ALBANY, N.Y., Feb. 12, 2015 /PRNewswire/ -- AMRI (NASDAQ: AMRI) today reported financial and operating results for the fourth quarter and full year ended December 31, 2014.
"While our OsoBio facility resumed full operations later than anticipated, after we learned in the fall of 2014 that a remediation would be necessary, strong execution led us to finish 2014 with record performances in each of our businesses, as reflected by a greater than 30% increase in quarterly revenue and adjusted earnings," said William S. Marth, AMRI's president and chief executive officer.
"During 2014, we reorganized our discovery business, optimizing our resource mix and laying the ground work for a differentiated discovery platform. We advanced our growth in generics, initiating multiple development programs across all segments of our business, and we completed and integrated two acquisitions and announced a third, expanding our capabilities into very attractive, high demand areas such as controlled substances, sterile manufacturing and product development. Lastly, we created sustainable shareholder value, replacing declining royalties with an expanding, profitable contract business.
"We have much to be proud of in 2014 and are poised for a strong 2015. Despite a significant headwind from the loss of Allegra royalties in 2015, we believe continued strong growth in our base business, the contribution of our acquisitions, together with enhanced operational discipline, will lead to continued, significant growth in revenue and earnings in 2015."
Fourth Quarter 2014 Results
Total revenue for the fourth quarter of 2014 was $86.6 million, an increase of 29% compared to total revenue of $67.1 millionreported in the fourth quarter of 2013.
Total contract revenue for the fourth quarter of 2014 was $80.7 million, an increase of 35% compared to contract revenue of $59.7 million reported in the fourth quarter of 2013. Adjusted contract margins were 23% for the fourth quarter of 2014, compared with 21% for the fourth quarter of 2013, driven by the growth of the Drug Product business, increased capacity utilization, and the benefit of cost reduction initiatives and facility optimization. Adjusted contract margins exclude the following items that are included under U.S. GAAP: business interruption costs, purchase accounting depreciation and amortization and business acquisition costs. For a reconciliation of U.S. GAAP contract margins as reported to adjusted contract margins for the 2014 and 2013 reporting periods, please see Table 1 at the end of press release.

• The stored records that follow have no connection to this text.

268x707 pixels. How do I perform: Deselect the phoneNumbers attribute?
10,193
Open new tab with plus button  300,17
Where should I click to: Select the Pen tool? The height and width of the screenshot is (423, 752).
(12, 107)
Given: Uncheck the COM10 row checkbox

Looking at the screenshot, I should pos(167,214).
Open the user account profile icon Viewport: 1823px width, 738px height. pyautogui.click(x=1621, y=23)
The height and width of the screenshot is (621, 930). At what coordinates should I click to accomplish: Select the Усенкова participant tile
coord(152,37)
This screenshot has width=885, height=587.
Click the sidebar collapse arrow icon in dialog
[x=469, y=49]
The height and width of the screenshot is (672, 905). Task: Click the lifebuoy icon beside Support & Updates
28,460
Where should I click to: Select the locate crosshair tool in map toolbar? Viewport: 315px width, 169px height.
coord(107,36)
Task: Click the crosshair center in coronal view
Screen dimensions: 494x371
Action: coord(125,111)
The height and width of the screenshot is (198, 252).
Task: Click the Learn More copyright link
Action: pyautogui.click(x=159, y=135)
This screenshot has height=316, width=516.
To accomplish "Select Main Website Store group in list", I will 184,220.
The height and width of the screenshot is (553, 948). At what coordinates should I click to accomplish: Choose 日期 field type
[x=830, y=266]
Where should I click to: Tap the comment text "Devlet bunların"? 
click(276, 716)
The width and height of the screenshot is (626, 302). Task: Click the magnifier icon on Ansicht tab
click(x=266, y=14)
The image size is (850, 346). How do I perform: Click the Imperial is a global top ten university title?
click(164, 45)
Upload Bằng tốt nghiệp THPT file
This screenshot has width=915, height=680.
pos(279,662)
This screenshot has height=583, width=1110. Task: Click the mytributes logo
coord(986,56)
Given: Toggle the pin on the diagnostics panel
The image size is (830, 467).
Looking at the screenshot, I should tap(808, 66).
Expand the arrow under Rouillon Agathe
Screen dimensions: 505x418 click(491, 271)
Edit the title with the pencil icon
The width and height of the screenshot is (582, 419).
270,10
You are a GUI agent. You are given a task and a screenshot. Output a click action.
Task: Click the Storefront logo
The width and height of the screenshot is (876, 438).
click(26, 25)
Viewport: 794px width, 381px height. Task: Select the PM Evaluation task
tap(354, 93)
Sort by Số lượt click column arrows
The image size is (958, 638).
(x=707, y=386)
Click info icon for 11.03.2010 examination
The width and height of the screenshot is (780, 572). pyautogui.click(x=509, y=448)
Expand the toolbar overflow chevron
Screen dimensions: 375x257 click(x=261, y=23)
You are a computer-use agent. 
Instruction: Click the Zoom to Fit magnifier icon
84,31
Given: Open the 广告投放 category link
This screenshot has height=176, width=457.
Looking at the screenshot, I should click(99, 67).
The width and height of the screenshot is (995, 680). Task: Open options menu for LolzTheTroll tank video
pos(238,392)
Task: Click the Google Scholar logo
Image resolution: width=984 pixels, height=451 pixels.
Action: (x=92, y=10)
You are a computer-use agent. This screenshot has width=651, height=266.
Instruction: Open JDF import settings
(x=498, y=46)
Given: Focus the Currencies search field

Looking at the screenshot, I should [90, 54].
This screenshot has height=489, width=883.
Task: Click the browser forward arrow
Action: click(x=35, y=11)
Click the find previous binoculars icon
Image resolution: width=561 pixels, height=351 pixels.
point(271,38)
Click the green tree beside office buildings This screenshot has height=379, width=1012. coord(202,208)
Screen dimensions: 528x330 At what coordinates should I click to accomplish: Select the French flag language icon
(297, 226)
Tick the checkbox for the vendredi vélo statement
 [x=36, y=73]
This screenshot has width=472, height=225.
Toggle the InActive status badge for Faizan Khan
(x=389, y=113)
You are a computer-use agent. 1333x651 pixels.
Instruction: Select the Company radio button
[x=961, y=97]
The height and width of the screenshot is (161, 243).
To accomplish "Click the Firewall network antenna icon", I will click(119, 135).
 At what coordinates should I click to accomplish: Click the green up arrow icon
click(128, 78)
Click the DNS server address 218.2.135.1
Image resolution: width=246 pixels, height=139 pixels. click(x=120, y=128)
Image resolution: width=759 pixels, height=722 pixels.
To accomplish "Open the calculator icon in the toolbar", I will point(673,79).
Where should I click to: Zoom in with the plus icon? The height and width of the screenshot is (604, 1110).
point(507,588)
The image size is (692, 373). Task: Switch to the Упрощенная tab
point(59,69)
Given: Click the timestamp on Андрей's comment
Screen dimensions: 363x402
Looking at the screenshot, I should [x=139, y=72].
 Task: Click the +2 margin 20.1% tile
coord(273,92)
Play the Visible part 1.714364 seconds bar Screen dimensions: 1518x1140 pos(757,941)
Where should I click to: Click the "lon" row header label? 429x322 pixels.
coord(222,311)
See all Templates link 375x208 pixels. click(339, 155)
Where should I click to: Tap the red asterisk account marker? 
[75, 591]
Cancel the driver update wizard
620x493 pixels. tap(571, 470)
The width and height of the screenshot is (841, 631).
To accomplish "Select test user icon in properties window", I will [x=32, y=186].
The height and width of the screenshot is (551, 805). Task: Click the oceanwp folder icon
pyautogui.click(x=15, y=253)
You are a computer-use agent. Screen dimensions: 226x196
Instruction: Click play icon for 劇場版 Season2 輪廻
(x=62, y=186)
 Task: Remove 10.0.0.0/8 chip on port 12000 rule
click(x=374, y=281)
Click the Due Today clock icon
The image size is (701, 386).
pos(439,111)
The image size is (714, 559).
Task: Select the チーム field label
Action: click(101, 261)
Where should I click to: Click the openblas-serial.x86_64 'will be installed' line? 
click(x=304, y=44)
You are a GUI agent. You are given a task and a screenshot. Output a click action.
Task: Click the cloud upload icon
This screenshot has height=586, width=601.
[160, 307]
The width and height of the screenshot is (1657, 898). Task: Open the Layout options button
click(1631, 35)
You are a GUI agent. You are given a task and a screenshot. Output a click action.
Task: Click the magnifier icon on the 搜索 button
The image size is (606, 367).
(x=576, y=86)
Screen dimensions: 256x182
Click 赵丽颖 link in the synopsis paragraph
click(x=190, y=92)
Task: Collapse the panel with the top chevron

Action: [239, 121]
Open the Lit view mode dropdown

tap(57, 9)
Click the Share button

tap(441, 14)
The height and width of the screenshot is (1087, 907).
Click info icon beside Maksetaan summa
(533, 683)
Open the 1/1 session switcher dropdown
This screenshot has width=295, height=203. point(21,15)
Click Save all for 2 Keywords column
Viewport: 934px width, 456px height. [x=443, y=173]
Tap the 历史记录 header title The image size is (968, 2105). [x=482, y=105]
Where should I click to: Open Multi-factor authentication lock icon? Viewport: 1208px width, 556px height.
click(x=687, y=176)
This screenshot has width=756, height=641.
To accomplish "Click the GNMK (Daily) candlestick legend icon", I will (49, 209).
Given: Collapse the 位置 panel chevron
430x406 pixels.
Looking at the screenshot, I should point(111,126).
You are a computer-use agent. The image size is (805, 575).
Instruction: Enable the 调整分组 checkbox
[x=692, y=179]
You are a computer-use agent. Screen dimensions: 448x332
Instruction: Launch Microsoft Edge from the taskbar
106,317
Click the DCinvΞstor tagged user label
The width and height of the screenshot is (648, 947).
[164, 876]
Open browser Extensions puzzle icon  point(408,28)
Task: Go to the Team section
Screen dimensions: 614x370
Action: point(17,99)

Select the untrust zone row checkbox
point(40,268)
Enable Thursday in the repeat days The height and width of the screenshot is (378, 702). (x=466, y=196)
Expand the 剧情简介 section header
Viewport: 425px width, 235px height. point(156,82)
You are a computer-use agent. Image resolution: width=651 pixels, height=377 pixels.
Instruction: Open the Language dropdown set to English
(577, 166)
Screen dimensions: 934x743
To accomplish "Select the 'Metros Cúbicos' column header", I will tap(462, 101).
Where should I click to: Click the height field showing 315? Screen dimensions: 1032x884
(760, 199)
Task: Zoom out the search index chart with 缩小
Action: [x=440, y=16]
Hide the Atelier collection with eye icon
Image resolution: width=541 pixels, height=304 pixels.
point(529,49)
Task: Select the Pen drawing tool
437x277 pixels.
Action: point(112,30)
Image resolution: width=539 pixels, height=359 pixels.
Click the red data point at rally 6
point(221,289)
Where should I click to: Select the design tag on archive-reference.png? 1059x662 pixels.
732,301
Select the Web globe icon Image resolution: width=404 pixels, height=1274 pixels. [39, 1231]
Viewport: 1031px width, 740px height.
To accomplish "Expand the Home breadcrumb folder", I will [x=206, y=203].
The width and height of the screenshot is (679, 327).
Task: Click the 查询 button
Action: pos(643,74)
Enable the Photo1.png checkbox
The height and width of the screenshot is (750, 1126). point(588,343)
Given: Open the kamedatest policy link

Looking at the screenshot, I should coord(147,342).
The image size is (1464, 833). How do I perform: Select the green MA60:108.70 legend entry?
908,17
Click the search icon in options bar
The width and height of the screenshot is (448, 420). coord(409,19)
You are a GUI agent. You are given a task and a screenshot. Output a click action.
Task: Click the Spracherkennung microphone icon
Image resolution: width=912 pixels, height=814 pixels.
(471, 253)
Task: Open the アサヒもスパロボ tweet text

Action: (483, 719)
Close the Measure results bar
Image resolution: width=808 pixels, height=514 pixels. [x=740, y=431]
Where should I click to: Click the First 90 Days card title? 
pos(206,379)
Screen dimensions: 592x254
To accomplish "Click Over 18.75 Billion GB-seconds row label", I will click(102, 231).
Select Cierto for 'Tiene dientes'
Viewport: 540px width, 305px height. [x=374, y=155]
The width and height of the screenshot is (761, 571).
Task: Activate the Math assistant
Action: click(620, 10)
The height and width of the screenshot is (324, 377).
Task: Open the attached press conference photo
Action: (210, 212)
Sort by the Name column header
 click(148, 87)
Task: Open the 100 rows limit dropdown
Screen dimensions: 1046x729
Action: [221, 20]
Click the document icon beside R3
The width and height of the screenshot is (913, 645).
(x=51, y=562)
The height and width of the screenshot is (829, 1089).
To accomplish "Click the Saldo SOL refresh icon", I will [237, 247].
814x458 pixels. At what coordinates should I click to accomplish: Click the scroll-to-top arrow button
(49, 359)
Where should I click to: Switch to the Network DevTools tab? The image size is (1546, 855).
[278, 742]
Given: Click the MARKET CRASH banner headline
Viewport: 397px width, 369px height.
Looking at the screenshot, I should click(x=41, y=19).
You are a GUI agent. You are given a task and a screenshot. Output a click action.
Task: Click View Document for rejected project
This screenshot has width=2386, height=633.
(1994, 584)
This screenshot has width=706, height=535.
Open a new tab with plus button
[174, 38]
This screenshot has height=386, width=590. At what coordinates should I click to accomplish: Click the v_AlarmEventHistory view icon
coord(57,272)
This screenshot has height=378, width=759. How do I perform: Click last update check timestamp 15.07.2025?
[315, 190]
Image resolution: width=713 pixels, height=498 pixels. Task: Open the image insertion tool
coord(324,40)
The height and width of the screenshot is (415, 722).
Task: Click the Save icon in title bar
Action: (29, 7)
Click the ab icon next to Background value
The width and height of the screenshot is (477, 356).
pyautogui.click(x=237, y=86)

Royalty revenue in the fourth quarter of 2014 was $5.9 million, a decrease of 21% from $7.4 million in the fourth quarter of 2013. Royalty revenue for the fourth quarter of 2014 includes $3.4 million in royalties from the Allegra® products as well as $2.5 million from the net sales of certain amphetamine salts sold by Actavis.
Net loss under U.S. GAAP was $(1.9) million, or $(0.06) per diluted share, in the fourth quarter of 2014, compared to U.S. GAAP net income of $4.3 million, or $0.13 per diluted share for the fourth quarter of 2013. Net income on an adjusted basis in the fourth quarter of 2014 was $9.2 million, or $0.28 per diluted share, compared to adjusted net income of $6.8 million or $0.21 per diluted share in 2013. Net income on an adjusted basis excludes the following items that are included under U.S. GAAP: business interruption charges, restructuring and impairment charges, convertible debt interest and amortization charges, business acquisition costs, executive transition costs, postretirement benefit plan settlement gains, write-offs of deferred financing costs, non-recurring income tax adjustments, litigation settlements, insurance demutualization gains, losses on disposals of fixed assets related to restructuring activities, ERP implementation costs, and depreciation and amortization of purchase accounting adjustments. For a reconciliation of U.S. GAAP net income (loss) and earnings (loss) per diluted share as reported to adjusted net income and earnings per diluted share for the 2014 and 2013 reporting periods, please see Table 2 at the end of this press release.
Full Year 2014 Results
Total revenue for the year ended December 31, 2014 was a record $276.6 million, an increase of 12% compared to total revenue of$246.6 million for the same period in 2013.
Total contract revenue for the full year 2014 was a record $250.7 million, an increase of 19% compared to contract revenue of $210.0 million for 2013. Adjusted contract margins were 19% for the full year 2014, compared to 18% in 2013.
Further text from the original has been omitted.